Article

A few days ago I started watching Mr robot for fun. And I pause just after the first scene. 📹

For those who do not remember:

And a question, me trigger, what does Elliot say?

"Who controls the exit node is in control of traffic"

In this case I agree with him the Tor protocol can be compared to a proxy string where http traffic can be spied by the exit node. 🧅 With some research i could find some interesting "problem" on this point:

SSLstrip

With some research and tests on my side, I was able to make a more precise conclusion, the ssl is not secure as we think in this case. We can do what is called "sslstrip" and thus we have ruined the whole chain and all the user’s traffic. Interesting doc on this point:

• https://nopsec.com/blog/responder-beyond-wpad/
• https://security.stackexchange.com/questions/8145/does-apfte-prevent-man-in-the-middle-attacks-by-proxy-server
• https://loadbalancer.org/blog/transparent-vs-explicit-proxy-which-method-should-i-use/
• https://9proxy.com/blog/transparent-proxy-vs-explicit-proxy
• https://github.com/moxie0/sslstrip
• https://github.com/droe/sslsplit
• https://youtu.be/X5oXcXrQDqE?feature=shared

Ron’s architecture

Ok now let’s go back to a fundamental problem of tor, only one server can use a configuration file of the website tor (or I missed an update of tor maybe?). So in this case I drew a logical architecture of the infrastructure of the Ron with 2 mirrors that each manage 50% of the traffic (for example)

Note: this architecture has been realized in the case where it is considered that the number of users is equally distributed on both servers. In addition, we must also consider that each coffee shop has an equivalent server with regard to performance.

Let's get back to the video. With some logic, what he said is quite "strange". Let’s be Elliot a little bit and try to understand his plan:

1. The Wifi is fast (nothing is free)
2. Scan the local area (with nmap orrustscan)
3. Find the server on the network (wtf is this ? lol)
4. Hack the server and find Ron’s website. (fake news: see what he says)

So the question is, what’s Elliot’s real plan?

Ron’s cloned architecture

In the case of Ron having the same network system as my schema, hacking the tor control system is not interesting, because the tor site is not on the same server. So the only way to hack the tor website is to hack the server before the load balancer.
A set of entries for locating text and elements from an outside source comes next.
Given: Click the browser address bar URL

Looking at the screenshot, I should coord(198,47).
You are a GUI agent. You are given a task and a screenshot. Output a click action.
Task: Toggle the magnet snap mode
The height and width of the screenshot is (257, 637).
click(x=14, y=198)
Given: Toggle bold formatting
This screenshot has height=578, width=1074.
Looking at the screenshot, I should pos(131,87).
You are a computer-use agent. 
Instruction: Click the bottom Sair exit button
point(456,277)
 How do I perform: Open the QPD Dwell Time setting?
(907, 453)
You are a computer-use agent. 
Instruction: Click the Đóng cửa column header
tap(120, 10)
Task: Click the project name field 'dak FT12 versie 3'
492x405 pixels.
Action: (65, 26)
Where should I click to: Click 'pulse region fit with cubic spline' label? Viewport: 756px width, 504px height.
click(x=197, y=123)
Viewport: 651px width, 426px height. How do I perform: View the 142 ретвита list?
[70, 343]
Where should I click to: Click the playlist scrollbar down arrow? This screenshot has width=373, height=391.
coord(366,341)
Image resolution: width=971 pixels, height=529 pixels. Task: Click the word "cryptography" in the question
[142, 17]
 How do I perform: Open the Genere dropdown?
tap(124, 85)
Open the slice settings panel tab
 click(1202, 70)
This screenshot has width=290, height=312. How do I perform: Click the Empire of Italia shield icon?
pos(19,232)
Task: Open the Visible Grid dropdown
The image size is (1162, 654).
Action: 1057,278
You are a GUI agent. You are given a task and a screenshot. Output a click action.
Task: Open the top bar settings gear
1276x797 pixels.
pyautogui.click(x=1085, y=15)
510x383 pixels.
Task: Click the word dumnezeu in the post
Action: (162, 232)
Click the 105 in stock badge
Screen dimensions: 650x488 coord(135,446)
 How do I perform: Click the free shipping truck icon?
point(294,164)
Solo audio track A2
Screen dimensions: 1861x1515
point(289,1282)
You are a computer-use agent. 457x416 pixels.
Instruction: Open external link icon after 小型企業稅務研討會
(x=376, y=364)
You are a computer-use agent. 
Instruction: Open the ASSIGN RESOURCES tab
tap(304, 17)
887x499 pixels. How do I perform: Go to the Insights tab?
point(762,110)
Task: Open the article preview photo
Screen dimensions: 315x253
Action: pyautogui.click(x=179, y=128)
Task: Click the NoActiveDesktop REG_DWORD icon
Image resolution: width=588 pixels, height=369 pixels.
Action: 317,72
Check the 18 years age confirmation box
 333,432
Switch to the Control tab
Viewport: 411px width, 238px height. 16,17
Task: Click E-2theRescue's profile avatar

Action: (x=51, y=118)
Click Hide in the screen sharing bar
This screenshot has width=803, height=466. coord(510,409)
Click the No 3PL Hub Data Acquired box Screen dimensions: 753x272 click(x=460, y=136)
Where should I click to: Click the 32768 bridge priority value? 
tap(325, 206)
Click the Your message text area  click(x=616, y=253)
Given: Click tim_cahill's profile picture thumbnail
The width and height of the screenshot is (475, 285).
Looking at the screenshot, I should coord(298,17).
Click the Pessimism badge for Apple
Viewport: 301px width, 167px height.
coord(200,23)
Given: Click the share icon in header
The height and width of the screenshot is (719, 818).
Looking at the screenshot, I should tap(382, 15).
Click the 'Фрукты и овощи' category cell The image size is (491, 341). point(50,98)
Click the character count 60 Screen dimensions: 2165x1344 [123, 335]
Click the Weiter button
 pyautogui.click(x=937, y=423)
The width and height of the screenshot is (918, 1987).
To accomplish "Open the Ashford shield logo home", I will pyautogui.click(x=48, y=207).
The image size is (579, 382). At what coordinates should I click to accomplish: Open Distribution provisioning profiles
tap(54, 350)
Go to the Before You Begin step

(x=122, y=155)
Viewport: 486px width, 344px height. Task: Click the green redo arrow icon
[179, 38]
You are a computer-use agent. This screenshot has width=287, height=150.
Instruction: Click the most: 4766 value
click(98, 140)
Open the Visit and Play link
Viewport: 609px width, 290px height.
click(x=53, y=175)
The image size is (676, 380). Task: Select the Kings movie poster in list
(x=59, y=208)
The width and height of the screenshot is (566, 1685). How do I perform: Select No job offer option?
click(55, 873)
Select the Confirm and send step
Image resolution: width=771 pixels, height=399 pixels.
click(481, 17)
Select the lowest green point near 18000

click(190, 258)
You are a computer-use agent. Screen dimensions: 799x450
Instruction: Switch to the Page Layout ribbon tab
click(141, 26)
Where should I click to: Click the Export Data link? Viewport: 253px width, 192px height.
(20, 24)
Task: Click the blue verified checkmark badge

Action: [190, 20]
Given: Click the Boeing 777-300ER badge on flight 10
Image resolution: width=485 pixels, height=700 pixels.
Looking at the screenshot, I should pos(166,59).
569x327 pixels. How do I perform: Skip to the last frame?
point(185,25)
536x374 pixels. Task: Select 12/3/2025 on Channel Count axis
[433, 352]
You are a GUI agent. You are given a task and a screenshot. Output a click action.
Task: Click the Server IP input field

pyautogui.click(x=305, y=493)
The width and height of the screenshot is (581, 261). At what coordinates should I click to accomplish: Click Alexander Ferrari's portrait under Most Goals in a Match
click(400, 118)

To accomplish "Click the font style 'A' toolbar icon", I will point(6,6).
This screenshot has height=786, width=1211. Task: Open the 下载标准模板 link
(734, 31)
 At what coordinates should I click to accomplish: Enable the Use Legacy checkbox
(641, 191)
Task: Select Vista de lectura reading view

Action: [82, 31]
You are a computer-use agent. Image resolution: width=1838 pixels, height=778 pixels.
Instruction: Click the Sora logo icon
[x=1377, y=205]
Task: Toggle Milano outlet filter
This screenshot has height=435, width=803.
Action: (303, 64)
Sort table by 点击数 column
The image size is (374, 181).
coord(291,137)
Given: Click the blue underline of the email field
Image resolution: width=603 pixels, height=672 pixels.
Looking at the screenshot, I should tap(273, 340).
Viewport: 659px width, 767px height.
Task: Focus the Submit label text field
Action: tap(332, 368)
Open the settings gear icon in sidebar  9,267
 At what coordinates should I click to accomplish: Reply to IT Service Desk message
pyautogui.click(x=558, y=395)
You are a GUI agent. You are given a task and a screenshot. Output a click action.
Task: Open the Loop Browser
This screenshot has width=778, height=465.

Next, with this problem, how did he know the mirror .onion url? I’m not sure that a "header hacking" is possible in this case. So the only way to know the mirror URL is to hack the server before load balancer and find it in configuration file or source code.

So, in my case, to say that the tor network is THE vulnerable point is not correct. The real vulnerability is the server hosted in the cafe, and then the tor network for deeper access.

But wait...

if he has access to the server, why didn’t he just scan the servers themselves and find the tor website data? And do not waste time with the exploit of exit node of the network tor?

Exploiting a server directly is often easier than hacking Tor through an exit node exploit because, with server access, attackers can directly target vulnerabilities like weak credentials, outdated software, or misconfigurations, allowing them to quickly access sensitive data or system controls. In contrast, hacking Tor via exit nodes requires intercepting or manipulating traffic within a highly anonymized and encrypted network, which is much more complex and offers fewer opportunities for directly accessing or de-anonymizing the hidden service itself.

Conclusion

I hope my explanation is clear, and I hope I haven’t missed a point in this example, but I’m quite sure that this scene doesn’t show the real exploitable point of the system.